The new codes were presented to the Yuma City Council during its work session Tuesday evening. They will then come before the council during introduction of ordinances on Feb. 20 and for adoption on March 6.
They include the building code that sets standards for commercial development, existing building code that revises standards for changes to existing properties, property management code that adds criteria to help inspectors and code enforcers determine whether a building is safe, the residential code that governs all facets of the construction of single-family homes and a new energy conservation code for commercial development.
With the possible exception of the property management code, the new standards apply only to new construction and would not impact existing buildings.
All but the energy code are slated to go into effect on July 1. The new energy conservation code will be implemented on Dec. 1, providing time to train and educate contractors and designers and to allow them to use up their existing inventory.
“It's a new code,” said city building official Randy Crist. “We wanted to give them plenty of time.”
Crist noted that Yuma is the largest municipality in Arizona that does not have an energy code.
“It addresses things that would be hard to add to a finished building,” he said. They include such items as insulation, energy efficient windows and non-leaking duct work — one of the biggest losses of energy. The code focuses on the energy conservation of the building and systems, not on renewable energy.
A number of contractors already are complying with the standards, he told the council.
Developing the new codes has been a yearlong, arduous process, Crist said, one that was particularly tough as it involved updating five at one time that typically would have been spread out over a few years.
He explained that the city tries to adopt new building codes every six years, but in 2009, the state placed a moratorium on updates because of the struggling economy that sunsetted last year.
So the most recent city building codes were from 2003. Updated codes are modeled after the International Building Code developed every three by the International Code Council.
In a nod to contractors, though, the city modeled its new codes after the 2009 International Building Code rather than the more recent 2012 one to help phase in new requirements.
“I'm very aware of how fragile the economy still is,” Crist said.
He had high praise for the hard work and commitment by the city's Building Advisory Board, chaired by structural engineer Rob Campbell, and Residential Advisory Board, chaired by home builder Fowler Malone.

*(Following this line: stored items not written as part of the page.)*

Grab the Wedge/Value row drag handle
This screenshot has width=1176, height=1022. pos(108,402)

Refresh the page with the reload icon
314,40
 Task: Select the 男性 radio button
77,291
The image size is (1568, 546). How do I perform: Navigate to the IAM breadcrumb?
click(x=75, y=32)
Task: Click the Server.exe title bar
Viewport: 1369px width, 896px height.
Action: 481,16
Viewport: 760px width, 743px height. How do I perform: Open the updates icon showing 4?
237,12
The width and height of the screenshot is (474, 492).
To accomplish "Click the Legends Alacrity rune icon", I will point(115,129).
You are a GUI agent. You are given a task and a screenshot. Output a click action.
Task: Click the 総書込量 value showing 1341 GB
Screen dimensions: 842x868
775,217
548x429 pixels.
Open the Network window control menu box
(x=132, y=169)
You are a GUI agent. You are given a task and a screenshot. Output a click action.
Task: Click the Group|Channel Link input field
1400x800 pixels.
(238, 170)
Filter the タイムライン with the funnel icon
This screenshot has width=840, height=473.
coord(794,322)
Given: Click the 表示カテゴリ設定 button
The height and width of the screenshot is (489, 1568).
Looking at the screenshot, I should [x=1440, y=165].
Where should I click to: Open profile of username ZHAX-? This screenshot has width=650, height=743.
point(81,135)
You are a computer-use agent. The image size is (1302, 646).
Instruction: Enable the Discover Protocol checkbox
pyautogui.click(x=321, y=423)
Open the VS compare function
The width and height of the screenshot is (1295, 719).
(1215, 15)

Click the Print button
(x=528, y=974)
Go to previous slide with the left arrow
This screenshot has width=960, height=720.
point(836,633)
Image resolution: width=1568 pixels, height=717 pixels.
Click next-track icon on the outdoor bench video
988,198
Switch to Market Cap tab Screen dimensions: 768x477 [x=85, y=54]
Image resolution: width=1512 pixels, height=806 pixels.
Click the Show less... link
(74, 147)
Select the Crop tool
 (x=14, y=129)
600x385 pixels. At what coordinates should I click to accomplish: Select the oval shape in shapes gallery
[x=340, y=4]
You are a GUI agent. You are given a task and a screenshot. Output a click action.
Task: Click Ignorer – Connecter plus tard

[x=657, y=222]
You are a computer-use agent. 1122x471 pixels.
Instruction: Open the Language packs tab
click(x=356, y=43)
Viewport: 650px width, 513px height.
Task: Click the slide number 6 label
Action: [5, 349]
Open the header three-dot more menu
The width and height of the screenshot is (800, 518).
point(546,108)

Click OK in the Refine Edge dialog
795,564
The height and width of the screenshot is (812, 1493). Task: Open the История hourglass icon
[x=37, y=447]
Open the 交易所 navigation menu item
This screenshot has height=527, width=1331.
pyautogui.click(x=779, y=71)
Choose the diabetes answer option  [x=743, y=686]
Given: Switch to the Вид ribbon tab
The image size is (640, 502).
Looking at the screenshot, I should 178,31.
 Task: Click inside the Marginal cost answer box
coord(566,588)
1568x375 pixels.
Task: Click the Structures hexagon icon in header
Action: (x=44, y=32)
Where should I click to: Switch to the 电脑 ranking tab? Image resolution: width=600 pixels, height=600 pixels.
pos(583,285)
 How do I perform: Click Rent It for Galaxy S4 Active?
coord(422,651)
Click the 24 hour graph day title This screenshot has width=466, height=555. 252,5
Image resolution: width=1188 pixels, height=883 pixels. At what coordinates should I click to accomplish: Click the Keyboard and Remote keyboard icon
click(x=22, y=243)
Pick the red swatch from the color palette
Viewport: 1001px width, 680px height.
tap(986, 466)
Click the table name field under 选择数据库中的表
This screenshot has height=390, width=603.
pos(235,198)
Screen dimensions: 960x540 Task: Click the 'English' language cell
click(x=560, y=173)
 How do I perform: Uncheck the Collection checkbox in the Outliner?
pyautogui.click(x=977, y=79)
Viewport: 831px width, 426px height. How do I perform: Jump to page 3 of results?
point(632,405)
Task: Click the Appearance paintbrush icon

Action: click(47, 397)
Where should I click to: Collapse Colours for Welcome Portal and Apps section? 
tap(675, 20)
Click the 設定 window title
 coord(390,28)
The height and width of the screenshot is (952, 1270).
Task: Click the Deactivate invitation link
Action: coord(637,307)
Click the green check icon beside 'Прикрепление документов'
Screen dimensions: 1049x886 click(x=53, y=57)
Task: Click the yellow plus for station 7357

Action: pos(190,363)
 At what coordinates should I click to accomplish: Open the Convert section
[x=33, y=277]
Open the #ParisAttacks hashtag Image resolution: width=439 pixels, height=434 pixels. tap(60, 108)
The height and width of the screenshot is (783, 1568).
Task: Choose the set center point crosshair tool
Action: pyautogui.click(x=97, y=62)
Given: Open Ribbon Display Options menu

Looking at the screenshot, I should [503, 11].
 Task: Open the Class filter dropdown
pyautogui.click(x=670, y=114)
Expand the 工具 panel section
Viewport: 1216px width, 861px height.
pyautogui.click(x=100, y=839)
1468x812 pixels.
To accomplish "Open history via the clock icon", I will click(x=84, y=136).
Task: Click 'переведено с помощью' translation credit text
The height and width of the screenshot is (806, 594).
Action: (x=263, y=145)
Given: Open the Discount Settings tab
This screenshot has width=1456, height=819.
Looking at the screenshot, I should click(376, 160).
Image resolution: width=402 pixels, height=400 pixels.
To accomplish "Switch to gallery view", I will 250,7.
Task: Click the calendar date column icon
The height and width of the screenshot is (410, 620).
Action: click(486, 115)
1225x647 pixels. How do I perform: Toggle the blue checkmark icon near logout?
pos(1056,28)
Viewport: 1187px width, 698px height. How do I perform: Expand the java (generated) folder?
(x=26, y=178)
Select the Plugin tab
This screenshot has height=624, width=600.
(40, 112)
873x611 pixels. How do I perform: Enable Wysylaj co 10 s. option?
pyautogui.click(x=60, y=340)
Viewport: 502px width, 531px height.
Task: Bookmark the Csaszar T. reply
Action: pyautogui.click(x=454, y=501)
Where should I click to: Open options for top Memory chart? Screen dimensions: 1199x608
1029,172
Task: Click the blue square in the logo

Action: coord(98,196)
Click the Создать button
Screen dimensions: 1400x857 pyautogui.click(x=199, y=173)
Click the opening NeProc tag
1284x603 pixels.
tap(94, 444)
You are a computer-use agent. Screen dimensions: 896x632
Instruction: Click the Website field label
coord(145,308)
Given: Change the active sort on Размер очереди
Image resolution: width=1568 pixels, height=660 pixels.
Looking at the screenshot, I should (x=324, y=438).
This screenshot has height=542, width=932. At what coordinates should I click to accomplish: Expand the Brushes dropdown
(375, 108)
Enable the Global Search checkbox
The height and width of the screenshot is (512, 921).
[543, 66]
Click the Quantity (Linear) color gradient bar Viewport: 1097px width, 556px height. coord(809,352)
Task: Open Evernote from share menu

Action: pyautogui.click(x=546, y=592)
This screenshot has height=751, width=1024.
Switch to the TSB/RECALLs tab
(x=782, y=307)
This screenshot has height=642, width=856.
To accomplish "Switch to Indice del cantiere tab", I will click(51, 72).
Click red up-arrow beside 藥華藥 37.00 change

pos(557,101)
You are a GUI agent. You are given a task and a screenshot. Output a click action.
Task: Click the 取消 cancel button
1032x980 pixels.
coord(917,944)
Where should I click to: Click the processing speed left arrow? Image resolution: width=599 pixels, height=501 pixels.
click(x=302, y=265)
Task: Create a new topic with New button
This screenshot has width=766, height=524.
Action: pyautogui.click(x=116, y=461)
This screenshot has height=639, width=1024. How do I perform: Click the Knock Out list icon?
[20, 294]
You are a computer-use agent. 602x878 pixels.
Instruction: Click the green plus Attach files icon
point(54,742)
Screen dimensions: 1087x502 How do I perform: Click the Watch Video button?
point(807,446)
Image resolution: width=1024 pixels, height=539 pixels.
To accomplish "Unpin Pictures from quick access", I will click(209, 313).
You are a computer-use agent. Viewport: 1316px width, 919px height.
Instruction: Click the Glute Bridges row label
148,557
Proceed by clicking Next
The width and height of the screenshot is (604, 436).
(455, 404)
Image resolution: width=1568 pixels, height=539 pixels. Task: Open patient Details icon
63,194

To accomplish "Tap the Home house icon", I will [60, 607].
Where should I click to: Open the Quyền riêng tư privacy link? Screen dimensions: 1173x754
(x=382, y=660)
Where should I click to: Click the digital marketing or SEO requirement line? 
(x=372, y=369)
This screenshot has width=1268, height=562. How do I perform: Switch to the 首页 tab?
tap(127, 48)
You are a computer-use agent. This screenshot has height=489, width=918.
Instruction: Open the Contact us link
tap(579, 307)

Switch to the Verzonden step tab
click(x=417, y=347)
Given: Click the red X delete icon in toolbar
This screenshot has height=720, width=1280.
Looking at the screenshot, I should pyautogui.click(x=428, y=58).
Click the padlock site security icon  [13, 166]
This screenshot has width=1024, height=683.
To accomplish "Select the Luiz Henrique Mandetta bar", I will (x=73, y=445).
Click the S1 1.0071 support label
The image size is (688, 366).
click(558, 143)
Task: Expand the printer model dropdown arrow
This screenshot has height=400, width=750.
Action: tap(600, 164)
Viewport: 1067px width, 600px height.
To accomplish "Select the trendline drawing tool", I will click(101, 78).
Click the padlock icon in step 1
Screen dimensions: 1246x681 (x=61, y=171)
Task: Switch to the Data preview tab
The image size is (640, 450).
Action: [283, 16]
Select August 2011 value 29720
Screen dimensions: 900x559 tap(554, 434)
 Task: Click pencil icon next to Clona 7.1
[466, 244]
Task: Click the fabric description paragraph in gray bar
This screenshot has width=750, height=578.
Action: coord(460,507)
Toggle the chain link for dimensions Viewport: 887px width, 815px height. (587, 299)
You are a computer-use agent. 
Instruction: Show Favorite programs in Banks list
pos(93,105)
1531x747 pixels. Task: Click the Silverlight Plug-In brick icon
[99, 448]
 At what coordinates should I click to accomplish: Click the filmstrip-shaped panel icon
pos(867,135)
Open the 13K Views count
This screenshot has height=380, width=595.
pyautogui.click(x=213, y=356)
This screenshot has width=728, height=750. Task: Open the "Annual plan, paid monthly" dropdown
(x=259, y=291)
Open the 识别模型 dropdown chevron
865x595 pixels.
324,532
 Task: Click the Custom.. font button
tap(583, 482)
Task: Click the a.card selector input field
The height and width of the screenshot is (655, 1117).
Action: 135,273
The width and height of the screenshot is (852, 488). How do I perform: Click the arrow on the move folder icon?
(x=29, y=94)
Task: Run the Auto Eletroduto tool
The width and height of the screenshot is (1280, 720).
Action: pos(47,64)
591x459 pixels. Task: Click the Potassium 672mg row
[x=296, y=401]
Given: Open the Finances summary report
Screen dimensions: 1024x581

Leafing through a thick notebook plastered with yellow Post-it notes, Crist said he and Alan Kircher, deputy building official, presented the codes “chapter by chapter and page by page. The boards sat through the presentations and debated them. They offered a lot of good input. I have a lot of respect for them. They never wavered ... they got through it.”
Some of the major code changes included adding a section for dual-use structures such as the shopkeepers, adopting post-9/11 standards for taller buildings, making the existing building code easier to use, adding criteria to take the guesswork out of code enforcement, increasing the fire separation distance for single-family homes and requiring carbon monoxide detectors in homes with attached garages.
Crist said the city will provide training on the new codes both during business hours and evenings for the convenience of contractors and designers.